** SET PROBLEM 1 **
Rewrite the entries starting at the line that contains "Click the Address input box" and ending at the line that contains "1103x648 pixels. 1052,55", replacing "Instruction" with "Command" and leaving everything else unchanged.

** SELECTION **

┌────────

The complete code can be found here for std::thread and there for std::async.
What puzzles me is that the computation times reported in the book give a significant and consistent advantage to the std::async implementation. Moreover, the author acknowledge this fact as being obvious, without providing any hint of justification:
If we compare this [result with async] with the results from the parallel version using threads, we will find that these are faster execution times and that the speedup is significant, especially for the fold function.
I ran the code above on my computer, and even though the differences are not as compelling as in the book, I find that the std::async implementation is indeed faster than the std::thread one. (The author also later brings in standard implementations of these algorithms, which are even faster). On my computer, the code runs with four threads, which corresponds to the number of physical cores of my CPU.
Maybe I missed something, but why is it obvious that std::async should run faster than std::thread on this example? My intuition was that std::async being a higher-level implementation of threads, it should take at least the same amount of time, if not more, than threads -- obviously I was wrong. Are those findings consistent, as suggested by the book, and what is the explanation?

My original interpretation was incorrect. Refer to #OznOg's answer below.

└────────

** MATERIAL FOR THE TASK **
┌────────

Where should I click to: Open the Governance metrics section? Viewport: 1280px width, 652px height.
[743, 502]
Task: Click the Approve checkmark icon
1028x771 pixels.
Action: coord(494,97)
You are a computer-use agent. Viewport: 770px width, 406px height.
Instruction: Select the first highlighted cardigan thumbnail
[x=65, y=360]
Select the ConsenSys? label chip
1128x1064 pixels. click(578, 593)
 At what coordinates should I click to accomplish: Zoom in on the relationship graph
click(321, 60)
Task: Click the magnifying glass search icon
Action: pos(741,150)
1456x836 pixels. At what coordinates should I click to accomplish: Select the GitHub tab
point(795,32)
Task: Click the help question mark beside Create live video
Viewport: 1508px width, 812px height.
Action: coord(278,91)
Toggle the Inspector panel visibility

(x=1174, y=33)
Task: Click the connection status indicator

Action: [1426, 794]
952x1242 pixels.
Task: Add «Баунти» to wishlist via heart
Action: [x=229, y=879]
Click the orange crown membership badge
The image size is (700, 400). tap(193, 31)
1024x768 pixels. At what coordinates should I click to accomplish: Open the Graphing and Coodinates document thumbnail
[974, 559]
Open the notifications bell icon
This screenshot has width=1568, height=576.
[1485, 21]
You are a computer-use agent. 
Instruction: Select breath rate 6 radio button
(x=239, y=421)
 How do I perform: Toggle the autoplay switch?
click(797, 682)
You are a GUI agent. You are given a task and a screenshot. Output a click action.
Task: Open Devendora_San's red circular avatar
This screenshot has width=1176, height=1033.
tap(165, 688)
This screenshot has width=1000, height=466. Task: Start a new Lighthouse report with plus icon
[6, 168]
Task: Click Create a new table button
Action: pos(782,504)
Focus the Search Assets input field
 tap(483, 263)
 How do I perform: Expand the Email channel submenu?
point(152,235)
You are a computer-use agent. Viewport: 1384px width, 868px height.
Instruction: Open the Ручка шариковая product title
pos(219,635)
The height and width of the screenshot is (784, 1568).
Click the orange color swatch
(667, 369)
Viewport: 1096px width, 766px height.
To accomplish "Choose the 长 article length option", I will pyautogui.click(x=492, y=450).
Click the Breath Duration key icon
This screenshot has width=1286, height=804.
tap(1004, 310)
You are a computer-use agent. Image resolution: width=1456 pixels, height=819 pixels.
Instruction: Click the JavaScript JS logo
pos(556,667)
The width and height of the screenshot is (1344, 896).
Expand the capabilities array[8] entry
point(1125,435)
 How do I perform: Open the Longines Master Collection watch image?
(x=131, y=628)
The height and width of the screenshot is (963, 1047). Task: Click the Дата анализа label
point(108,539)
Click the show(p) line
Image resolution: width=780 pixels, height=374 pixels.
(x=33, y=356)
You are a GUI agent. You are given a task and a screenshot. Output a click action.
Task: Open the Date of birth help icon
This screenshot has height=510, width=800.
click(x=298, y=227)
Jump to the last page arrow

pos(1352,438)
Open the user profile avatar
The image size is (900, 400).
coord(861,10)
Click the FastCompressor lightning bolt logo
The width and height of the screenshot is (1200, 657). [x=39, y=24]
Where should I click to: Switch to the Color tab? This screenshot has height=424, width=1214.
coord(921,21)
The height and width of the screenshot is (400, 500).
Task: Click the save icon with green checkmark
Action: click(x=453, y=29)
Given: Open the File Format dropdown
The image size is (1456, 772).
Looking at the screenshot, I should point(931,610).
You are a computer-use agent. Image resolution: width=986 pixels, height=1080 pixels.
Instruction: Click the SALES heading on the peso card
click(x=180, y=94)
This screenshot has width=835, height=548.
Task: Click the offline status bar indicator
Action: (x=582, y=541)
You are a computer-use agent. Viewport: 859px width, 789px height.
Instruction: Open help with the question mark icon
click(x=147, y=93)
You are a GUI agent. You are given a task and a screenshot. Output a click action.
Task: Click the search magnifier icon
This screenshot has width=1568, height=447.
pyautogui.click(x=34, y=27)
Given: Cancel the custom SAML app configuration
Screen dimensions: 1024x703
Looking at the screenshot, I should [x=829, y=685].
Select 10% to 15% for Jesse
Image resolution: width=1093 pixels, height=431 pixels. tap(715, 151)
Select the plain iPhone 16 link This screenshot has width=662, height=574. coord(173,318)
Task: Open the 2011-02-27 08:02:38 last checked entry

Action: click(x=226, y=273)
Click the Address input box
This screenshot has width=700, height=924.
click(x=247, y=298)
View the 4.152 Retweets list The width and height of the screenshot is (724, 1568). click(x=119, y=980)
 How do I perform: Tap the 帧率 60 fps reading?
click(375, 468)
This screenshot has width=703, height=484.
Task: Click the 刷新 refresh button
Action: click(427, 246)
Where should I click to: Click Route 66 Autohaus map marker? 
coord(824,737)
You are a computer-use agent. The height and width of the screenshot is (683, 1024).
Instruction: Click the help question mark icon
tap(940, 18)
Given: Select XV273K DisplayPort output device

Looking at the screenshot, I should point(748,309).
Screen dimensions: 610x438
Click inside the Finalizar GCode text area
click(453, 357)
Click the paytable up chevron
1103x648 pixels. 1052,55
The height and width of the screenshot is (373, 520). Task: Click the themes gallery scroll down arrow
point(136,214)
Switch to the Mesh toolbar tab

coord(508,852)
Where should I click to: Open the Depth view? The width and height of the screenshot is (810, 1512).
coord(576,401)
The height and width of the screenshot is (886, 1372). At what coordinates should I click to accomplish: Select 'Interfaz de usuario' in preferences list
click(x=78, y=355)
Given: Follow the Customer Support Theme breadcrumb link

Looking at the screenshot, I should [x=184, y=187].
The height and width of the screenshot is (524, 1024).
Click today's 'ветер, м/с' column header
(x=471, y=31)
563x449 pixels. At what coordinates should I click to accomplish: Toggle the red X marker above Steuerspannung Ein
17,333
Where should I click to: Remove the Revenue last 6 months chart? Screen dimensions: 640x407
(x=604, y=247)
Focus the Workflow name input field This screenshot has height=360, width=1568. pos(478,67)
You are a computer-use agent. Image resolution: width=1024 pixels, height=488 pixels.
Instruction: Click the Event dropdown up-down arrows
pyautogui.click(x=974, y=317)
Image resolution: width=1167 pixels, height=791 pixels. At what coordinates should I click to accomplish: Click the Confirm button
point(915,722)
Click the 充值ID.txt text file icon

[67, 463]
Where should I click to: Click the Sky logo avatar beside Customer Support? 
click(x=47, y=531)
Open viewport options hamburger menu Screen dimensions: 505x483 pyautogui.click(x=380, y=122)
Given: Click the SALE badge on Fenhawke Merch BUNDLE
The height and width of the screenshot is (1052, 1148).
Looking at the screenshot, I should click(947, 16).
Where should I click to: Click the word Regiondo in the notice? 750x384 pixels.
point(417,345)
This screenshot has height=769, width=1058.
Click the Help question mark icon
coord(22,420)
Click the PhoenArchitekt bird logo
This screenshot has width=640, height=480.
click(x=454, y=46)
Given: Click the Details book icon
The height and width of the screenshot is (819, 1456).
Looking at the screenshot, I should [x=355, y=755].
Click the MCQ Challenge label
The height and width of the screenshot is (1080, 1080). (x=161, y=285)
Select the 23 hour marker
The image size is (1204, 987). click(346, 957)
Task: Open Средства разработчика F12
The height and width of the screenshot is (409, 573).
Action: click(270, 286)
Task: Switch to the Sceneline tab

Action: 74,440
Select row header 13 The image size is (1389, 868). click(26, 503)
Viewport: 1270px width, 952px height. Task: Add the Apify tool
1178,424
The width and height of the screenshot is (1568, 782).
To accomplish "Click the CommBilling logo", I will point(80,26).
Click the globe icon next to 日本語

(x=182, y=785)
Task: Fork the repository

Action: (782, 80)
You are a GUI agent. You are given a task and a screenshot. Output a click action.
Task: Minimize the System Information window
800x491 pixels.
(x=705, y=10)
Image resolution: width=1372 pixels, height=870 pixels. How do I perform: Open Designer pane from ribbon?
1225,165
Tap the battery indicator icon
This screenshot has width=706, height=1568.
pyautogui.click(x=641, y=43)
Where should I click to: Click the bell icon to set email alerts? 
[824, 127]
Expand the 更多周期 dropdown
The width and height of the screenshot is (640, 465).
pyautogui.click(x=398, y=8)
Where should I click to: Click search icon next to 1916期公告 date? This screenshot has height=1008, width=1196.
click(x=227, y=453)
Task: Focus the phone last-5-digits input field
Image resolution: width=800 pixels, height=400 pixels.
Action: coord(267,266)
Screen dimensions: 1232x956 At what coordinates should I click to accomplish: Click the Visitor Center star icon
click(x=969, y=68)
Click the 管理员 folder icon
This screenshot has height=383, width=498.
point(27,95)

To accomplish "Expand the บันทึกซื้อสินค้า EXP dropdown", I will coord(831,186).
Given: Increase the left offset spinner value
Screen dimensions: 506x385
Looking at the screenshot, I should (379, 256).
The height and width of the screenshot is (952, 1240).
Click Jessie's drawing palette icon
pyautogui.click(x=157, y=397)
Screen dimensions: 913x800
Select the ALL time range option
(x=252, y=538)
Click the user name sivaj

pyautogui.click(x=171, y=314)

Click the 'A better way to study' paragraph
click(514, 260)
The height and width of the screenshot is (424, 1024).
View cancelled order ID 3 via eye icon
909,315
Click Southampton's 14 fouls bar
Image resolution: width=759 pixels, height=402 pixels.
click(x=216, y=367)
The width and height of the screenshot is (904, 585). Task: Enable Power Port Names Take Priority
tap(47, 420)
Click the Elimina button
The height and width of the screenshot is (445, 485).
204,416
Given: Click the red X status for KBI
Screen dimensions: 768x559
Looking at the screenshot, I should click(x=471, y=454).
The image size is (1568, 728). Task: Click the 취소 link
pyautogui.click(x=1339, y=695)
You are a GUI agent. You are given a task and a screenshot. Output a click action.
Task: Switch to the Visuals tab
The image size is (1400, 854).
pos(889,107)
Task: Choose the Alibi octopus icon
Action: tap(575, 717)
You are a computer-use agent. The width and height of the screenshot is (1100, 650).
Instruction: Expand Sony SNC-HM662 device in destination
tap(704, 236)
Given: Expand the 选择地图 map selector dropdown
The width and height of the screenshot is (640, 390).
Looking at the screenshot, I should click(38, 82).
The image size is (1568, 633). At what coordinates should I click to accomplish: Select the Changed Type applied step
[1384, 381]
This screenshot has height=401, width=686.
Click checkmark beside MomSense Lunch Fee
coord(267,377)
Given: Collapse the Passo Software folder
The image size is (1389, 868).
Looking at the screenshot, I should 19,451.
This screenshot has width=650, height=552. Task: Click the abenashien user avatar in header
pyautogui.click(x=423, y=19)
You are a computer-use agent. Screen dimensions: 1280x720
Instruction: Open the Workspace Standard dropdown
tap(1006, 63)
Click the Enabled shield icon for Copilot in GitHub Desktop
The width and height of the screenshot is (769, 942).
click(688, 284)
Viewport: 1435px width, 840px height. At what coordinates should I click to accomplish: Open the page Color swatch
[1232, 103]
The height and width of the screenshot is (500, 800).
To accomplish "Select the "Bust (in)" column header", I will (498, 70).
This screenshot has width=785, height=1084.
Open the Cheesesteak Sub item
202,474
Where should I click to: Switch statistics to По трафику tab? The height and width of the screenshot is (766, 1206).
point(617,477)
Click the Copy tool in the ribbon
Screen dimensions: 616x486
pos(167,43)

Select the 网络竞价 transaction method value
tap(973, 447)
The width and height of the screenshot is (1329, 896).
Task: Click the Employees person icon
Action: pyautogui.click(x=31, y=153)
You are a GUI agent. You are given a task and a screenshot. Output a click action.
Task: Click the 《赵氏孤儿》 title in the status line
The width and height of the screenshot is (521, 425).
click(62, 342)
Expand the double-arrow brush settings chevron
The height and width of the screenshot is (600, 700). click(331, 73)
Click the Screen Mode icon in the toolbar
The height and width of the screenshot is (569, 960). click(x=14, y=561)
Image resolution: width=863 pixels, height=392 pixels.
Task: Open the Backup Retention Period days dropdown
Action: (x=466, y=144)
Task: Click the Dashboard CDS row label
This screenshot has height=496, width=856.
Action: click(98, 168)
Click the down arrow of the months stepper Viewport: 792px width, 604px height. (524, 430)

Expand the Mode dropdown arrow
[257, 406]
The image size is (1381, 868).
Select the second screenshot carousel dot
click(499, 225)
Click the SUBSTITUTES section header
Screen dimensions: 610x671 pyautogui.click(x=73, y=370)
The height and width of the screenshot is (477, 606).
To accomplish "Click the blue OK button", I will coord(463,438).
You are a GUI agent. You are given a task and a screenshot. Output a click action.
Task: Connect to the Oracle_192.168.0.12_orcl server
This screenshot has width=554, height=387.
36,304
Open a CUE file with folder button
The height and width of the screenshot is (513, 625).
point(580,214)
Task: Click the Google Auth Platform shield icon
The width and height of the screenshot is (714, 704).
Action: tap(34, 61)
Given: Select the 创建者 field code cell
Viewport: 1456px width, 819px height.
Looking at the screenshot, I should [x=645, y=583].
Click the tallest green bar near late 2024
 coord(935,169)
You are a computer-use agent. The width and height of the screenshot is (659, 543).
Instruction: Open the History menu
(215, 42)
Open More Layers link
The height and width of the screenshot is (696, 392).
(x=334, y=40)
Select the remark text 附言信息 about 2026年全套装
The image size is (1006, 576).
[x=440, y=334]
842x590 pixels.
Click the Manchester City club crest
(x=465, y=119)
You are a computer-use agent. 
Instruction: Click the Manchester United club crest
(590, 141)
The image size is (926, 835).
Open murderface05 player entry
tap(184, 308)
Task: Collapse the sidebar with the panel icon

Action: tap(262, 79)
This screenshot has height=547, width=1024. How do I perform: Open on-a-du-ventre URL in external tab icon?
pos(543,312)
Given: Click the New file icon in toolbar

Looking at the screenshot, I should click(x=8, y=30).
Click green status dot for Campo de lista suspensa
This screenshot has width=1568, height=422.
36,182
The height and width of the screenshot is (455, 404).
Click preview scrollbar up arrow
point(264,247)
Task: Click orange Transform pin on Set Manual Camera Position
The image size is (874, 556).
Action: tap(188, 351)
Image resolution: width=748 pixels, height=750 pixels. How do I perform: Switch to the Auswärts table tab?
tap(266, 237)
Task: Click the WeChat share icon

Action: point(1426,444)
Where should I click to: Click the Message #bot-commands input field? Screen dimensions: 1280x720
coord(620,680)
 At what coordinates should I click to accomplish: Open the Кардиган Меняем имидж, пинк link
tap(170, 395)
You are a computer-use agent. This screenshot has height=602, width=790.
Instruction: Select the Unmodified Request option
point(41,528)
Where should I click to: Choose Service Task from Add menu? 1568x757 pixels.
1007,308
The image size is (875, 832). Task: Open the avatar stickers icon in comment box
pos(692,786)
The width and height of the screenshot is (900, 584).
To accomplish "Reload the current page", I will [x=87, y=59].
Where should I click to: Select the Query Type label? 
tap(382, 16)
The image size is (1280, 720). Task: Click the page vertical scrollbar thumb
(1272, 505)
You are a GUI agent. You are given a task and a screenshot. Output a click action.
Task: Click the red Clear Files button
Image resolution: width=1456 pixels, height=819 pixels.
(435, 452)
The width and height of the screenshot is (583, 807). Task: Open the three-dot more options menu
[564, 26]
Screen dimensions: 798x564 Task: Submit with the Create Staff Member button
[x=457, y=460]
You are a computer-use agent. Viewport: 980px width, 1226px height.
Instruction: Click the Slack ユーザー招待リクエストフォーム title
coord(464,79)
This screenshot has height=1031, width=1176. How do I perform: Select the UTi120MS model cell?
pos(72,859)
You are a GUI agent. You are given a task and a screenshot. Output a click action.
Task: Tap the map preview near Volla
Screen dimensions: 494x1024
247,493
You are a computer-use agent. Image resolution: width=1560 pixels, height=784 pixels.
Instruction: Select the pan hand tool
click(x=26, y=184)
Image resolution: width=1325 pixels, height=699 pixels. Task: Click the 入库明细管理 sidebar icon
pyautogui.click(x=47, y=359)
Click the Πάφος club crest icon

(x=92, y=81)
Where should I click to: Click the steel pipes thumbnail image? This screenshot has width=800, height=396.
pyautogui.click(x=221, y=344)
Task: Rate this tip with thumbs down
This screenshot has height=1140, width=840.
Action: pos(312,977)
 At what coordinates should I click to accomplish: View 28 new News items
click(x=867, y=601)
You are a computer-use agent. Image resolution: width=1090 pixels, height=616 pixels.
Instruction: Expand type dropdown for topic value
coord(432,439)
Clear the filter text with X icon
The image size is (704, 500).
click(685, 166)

└────────

** SET PROBLEM 2 **
In the post comparing std::async and std::thread, how many threads does the code run with on the poster's computer?

** TASK RESULT 1 **
Click the Address input box
This screenshot has width=700, height=924.
click(x=247, y=298)
View the 4.152 Retweets list The width and height of the screenshot is (724, 1568). click(x=119, y=980)
 How do I perform: Tap the 帧率 60 fps reading?
click(375, 468)
This screenshot has width=703, height=484.
Task: Click the 刷新 refresh button
Action: click(427, 246)
Where should I click to: Click Route 66 Autohaus map marker? 
coord(824,737)
You are a computer-use agent. The height and width of the screenshot is (683, 1024).
Command: Click the help question mark icon
tap(940, 18)
Given: Select XV273K DisplayPort output device

Looking at the screenshot, I should point(748,309).
Screen dimensions: 610x438
Click inside the Finalizar GCode text area
click(453, 357)
Click the paytable up chevron
1103x648 pixels. 1052,55

** TASK RESULT 2 **
Four threads, which corresponds to the number of physical cores of the poster's CPU.